━━━ Excerpted records ━━━

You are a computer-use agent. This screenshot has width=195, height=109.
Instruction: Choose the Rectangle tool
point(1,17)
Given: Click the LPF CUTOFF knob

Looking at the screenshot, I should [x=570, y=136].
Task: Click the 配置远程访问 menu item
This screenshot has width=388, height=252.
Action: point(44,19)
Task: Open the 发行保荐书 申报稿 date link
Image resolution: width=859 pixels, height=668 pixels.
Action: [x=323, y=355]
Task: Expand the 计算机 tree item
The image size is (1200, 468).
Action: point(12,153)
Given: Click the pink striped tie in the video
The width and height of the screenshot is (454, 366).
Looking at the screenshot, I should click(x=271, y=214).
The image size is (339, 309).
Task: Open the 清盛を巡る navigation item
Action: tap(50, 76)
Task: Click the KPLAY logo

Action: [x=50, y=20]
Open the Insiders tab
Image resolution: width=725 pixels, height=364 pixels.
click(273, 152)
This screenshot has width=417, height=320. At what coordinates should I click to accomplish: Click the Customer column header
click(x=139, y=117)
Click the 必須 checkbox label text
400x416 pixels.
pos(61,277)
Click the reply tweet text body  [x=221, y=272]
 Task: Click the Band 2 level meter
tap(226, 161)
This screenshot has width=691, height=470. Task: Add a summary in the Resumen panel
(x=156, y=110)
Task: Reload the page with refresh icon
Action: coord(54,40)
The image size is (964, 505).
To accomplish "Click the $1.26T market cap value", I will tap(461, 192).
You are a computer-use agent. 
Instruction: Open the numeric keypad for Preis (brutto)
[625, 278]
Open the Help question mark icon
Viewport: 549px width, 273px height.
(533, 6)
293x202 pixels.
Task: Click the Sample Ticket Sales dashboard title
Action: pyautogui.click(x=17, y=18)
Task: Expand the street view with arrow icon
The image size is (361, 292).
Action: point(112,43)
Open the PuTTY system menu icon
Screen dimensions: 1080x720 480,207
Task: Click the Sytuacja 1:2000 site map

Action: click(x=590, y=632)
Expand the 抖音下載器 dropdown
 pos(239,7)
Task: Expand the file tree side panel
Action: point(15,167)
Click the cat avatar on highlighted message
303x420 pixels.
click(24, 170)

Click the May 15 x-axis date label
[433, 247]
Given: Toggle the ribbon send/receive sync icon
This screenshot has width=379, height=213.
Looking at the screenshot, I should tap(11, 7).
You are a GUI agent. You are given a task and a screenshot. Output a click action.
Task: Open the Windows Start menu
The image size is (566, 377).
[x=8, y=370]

━━━

- [Problem to work on] Scan the data above; copy every line where "computer" appears.

- [Your response]
You are a computer-use agent. This screenshot has width=195, height=109.
You are a computer-use agent. 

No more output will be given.